Now, we will find the terms of the G.P. sequentially by multiplying each term by the common ratio until we reach $$ -\frac{5}{72} $$.
We already know the first three terms provided in the problem:
$$ a_1 = -10 $$
$$ a_2 = \frac{5}{\sqrt{3}} $$
$$ a_3 = -\frac{5}{6} $$
Let's calculate the fourth term, $$ a_4 $$, by multiplying the third term ($$ a_3 $$) by the common ratio ($$ r $$):
$$ a_4 = a_3 \times r = -\frac{5}{6} \times \left(-\frac{1}{2\sqrt{3}}\right) $$
When multiplying two negative numbers, the result is positive.
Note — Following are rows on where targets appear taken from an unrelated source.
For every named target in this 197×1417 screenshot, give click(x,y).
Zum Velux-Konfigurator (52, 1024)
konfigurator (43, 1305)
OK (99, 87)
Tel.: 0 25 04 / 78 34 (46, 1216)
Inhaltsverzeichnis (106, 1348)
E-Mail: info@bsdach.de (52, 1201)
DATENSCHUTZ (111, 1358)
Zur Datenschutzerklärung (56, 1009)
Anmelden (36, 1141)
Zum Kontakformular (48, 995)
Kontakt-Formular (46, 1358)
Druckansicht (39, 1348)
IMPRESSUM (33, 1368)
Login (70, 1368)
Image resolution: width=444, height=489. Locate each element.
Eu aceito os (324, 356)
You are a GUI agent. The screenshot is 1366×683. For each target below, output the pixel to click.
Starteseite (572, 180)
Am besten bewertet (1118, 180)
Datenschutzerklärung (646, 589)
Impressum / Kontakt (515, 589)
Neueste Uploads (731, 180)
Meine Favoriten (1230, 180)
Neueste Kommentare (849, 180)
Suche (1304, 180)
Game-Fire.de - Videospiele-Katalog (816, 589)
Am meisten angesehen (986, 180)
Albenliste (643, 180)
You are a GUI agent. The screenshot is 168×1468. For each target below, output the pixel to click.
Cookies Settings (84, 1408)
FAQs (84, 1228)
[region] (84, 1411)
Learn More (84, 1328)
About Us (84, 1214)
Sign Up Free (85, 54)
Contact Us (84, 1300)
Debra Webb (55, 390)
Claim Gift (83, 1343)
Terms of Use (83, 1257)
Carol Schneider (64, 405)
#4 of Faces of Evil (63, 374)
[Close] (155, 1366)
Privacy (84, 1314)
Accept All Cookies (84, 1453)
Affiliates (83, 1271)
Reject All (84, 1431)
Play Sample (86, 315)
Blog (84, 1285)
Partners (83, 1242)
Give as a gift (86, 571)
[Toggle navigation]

$$ a_4 = \frac{5}{6 \times 2\sqrt{3}} $$
$$ a_4 = \frac{5}{12\sqrt{3}} $$
Next, let's calculate the fifth term, $$ a_5 $$, by multiplying the fourth term ($$ a_4 $$) by the common ratio ($$ r $$):
$$ a_5 = a_4 \times r = \frac{5}{12\sqrt{3}} \times \left(-\frac{1}{2\sqrt{3}}\right) $$
When multiplying a positive number by a negative number, the result is negative.
$$ a_5 = -\frac{5}{(12\sqrt{3}) \times (2\sqrt{3})} $$
To multiply the denominators, we multiply the whole numbers and the square roots separately:
$$ a_5 = -\frac{5}{(12 \times 2) \times (\sqrt{3} \times \sqrt{3})} $$
$$ a_5 = -\frac{5}{24 \times 3} $$
$$ a_5 = -\frac{5}{72} $$

**step5** Identifying the term number

By sequentially calculating the terms of the Geometric Progression, we found that the fifth term ($$ a_5 $$) of the sequence is $$ -\frac{5}{72} $$.
Therefore, $$ -\frac{5}{72} $$ is the 5th term of the G.P.